La chanson parlait de sable, d’eau, de soleil, d’une histoire d’amour de princesse, et la voilà qui partait avec l’inconnu sur la plage, au coucher du soleil, main dans la main, les pieds dans le sable blanc. Elle monta le volume de la musique et sentit des frissons parcourir son dos. Elle imaginait qu’il s’arrêtait pour l’enlacer et l’embrasser longuement, caressant doucement ses cheveux et sa nuque. Qu’il lui disait combien il l’aimait et qu’il n’aimerait jamais qu’elle. Qu’ils s’allongeaient là, à même le sable, les jambes emmêlées, la tête enivrée par la chaleur de l’été. Elle rêva qu’il glissait ses mains sous sa chemise en lin blanc, la faisant frissonner comme jamais. Puis qu’il…
« Ne sois pas trop sage ». C’est vrai qu’elle l’était particulièrement. Pas un faux pas, pas un écart, pas de folie, elle était très raisonnable. Pourquoi ne l’aurait-elle pas été d’ailleurs ? A vrai dire, elle n’avait pas tellement eu le choix, le rouleau compresseur du quotidien s’étant chargé de lui interdire quelque folie que ce soit. Elle s’était mariée très tôt, avait eu ses enfants à vingt ans, et n’avait pas fait grand-chose d’autre que travailler et s’occuper de sa famille. Parfois elle se disait qu’elle n’avait peut-être pas suffisamment profité de sa jeunesse. Elle n’avait connu que Marc et n’avait véritablement aimé que lui. Marc… Un peu plus de vingt ans après leur rencontre, la vie était simple avec lui. Ils se connaissaient par cœur et ils s’entendaient bien. Elle aurait été bien incapable d’affirmer qu’elle l’aimait encore. Elle ressentait énormément d’affection pour lui, une belle complicité, peut-être même une certaine dépendance. Mais amoureuse, certainement plus.
Tous ces ragots qui allaient bon train comme dans tous les petits villages. C’était loin maintenant, très loin même. Mais les étiquettes collent à la peau dans ces petits patelins. En vérité elle n’en savait pas grand-chose. Elle avait entendu des rumeurs, des bribes d’histoires. Elle s’en fichait un peu d’ailleurs, car elle considérait que tout cela ne la regardait pas et qu’il s’agissait d’histoires de vieilles commères. Et puis le malheur des autres ne l’avait jamais rendu plus heureuse.

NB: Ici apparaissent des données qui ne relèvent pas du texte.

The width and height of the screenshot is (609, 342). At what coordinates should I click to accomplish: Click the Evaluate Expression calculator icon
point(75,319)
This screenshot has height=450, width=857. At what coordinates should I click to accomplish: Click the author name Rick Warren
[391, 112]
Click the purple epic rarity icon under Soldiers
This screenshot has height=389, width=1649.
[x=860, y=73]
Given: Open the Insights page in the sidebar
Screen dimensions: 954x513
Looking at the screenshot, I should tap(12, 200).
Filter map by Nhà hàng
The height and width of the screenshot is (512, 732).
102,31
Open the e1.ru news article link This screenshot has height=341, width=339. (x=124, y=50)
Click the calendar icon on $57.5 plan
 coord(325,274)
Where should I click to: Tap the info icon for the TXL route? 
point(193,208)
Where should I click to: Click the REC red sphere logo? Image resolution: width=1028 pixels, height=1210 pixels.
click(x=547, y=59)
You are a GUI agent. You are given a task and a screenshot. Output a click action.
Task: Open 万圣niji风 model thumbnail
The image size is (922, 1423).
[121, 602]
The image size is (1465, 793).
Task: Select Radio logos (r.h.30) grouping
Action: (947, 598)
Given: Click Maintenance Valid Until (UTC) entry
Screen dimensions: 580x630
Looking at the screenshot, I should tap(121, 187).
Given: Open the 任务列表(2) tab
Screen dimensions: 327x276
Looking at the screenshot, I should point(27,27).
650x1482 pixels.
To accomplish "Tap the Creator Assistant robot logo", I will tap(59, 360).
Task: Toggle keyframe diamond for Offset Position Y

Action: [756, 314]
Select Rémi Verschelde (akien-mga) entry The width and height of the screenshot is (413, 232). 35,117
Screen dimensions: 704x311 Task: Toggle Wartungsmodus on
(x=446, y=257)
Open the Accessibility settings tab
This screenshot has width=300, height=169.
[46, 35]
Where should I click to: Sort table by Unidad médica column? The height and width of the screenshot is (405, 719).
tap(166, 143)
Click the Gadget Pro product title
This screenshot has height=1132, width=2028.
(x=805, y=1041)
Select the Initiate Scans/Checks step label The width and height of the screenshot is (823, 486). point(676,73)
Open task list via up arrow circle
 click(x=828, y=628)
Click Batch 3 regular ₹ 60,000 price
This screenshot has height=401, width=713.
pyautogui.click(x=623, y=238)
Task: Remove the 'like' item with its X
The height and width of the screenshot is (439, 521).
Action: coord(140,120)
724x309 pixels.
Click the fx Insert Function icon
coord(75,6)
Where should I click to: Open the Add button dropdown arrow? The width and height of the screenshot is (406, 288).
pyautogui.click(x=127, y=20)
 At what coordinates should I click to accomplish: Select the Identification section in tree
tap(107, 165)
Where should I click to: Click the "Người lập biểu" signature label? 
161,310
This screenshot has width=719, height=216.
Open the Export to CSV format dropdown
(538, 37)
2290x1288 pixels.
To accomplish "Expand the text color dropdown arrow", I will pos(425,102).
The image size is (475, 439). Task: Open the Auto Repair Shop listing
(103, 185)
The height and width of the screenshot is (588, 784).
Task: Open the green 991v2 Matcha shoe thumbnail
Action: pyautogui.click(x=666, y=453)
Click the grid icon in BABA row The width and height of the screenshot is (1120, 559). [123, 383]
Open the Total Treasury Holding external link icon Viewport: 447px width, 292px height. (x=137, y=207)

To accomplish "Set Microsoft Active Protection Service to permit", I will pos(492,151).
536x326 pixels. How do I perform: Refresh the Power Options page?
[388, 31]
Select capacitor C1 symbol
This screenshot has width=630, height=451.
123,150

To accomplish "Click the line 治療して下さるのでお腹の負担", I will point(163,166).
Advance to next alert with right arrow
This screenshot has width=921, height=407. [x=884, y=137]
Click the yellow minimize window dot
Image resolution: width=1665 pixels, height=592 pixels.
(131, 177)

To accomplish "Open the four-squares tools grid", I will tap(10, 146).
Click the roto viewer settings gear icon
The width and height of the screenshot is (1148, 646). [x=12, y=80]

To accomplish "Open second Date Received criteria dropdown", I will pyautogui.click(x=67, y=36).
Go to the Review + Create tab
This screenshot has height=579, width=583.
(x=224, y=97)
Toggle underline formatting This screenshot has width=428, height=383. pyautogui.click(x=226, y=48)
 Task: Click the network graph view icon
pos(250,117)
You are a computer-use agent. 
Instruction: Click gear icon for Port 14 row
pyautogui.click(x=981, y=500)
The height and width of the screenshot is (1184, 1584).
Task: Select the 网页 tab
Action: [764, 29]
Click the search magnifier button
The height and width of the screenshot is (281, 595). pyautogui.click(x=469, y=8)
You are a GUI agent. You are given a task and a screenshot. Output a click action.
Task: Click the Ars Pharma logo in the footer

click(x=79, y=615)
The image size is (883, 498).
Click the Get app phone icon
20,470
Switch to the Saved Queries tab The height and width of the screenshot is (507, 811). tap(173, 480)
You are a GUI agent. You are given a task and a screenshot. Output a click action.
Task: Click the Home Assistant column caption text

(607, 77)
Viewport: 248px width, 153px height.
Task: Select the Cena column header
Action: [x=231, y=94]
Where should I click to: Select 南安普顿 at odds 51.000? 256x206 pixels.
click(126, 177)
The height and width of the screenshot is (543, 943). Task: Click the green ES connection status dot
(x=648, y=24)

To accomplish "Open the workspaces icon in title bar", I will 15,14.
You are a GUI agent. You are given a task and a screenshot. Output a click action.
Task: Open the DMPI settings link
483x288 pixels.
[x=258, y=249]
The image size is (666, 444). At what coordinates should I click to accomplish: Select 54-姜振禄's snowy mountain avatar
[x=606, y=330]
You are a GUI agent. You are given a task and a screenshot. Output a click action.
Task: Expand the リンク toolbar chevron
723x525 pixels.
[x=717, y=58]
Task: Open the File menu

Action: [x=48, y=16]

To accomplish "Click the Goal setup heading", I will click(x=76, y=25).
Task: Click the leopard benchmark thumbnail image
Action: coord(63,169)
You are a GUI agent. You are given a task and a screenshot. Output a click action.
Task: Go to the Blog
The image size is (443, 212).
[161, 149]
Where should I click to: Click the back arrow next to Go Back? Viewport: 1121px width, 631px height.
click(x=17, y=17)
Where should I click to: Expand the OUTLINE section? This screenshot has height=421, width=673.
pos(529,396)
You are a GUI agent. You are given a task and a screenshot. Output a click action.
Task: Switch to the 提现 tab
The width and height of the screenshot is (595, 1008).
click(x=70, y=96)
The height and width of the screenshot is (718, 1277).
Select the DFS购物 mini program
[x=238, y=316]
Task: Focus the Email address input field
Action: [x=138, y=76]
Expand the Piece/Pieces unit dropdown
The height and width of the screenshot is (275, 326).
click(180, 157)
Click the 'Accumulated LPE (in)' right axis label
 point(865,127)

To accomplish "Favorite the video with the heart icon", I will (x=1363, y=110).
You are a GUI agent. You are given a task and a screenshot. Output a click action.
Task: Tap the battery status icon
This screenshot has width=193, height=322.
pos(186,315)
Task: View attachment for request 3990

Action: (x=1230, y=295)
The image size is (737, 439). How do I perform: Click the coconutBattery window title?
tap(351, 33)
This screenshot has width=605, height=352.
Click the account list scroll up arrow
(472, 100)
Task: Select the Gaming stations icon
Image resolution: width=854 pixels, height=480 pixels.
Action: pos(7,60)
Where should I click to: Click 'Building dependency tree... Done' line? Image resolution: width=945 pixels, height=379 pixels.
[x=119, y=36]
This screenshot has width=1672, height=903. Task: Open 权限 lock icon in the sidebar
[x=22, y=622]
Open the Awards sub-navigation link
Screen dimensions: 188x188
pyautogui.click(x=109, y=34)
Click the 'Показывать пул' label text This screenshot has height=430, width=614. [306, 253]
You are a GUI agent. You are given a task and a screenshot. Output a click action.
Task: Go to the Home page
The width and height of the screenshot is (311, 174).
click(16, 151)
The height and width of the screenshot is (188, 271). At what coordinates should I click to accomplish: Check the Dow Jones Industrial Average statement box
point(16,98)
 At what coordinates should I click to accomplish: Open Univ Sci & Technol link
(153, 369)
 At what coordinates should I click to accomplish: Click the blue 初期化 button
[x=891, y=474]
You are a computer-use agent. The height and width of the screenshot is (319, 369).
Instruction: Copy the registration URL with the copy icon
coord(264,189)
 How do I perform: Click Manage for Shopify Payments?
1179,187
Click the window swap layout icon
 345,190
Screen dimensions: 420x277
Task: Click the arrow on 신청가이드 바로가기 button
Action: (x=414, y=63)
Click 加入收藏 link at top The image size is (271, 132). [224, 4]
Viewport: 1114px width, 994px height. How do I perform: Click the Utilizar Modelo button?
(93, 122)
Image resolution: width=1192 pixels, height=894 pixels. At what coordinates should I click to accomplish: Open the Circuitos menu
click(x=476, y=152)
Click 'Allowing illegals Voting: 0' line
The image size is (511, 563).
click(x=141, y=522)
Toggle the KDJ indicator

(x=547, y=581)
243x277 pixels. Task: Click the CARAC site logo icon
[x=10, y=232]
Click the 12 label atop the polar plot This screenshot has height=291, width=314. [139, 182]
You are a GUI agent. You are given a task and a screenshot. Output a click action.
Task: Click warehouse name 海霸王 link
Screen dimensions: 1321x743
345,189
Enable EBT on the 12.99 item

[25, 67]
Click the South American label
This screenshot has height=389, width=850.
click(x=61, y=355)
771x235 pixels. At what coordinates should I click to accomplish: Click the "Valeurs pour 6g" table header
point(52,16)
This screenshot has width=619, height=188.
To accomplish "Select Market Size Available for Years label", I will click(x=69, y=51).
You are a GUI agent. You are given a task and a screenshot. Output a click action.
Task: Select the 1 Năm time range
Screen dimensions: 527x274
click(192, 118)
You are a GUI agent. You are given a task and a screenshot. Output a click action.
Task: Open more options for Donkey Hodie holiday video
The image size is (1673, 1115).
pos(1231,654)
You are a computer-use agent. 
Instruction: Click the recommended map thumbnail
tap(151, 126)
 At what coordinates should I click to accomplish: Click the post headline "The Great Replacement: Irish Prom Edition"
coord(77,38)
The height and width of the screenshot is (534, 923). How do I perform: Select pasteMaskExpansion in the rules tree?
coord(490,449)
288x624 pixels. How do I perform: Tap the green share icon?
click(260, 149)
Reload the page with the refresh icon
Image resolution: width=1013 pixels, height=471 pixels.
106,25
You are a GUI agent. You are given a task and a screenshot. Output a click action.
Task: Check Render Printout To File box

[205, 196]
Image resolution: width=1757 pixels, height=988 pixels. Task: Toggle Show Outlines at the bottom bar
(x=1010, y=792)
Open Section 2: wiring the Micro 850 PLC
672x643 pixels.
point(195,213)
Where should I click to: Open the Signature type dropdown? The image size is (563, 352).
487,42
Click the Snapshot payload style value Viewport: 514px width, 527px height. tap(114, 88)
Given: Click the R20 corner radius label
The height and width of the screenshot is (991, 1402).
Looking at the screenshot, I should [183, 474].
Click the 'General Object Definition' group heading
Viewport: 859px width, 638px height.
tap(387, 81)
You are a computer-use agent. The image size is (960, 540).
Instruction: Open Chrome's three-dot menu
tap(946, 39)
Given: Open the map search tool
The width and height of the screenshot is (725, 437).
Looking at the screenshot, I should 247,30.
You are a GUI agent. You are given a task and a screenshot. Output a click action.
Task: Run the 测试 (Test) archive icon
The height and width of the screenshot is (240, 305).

Quarante ans… Elle avait dit la vérité à Julien. Elle considérait cet âge comme une étape. Comme un symbole. Le moment où l’on passe dans l’autre moitié de sa vie. Avant quarante ans, on grandit encore. On progresse dans sa vie professionnelle, on apprend, on construit. Après quarante ans, on va vers la vieillesse. On est candidat à des maladies qui ne concernent pas les jeunes. On a plus de mal à trouver du travail. Les rides font leur apparition et le corps a plus de mal à résister à la pesanteur. On regarde avec nostalgie les poussettes pleines de nourrissons et on se demande ce qu’on va faire de ses dimanches parce que les enfants sont partis. Les cheveux ternissent. Les mains se tâchent discrètement. Le dos tire un peu plus. Si on y réfléchit un peu, ce n’est pas très réjouissant. En tous cas, c’était le point de vue d’Alba qui s’était mise à faire le tour de tout ce qui allait partir de travers avec l’arrivée de la quarantaine.
Elle était à fond pour l’écologie et travaillait d’arrache-pied pour faire valoir les nouvelles technologies de l’architecture en termes de construction durable. Bref, elle avait du talent, elle avait des idées, et elle était convaincue qu’elle allait y arriver. Certains la disaient ambitieuse, mais Alba connaissait bien sa fille et elle savait que tous ces projets étaient avant tout la traduction de convictions qu’Emma avait eu la maturité de réussir à transformer en réalisations concrètes. Elle était fière de sa fille.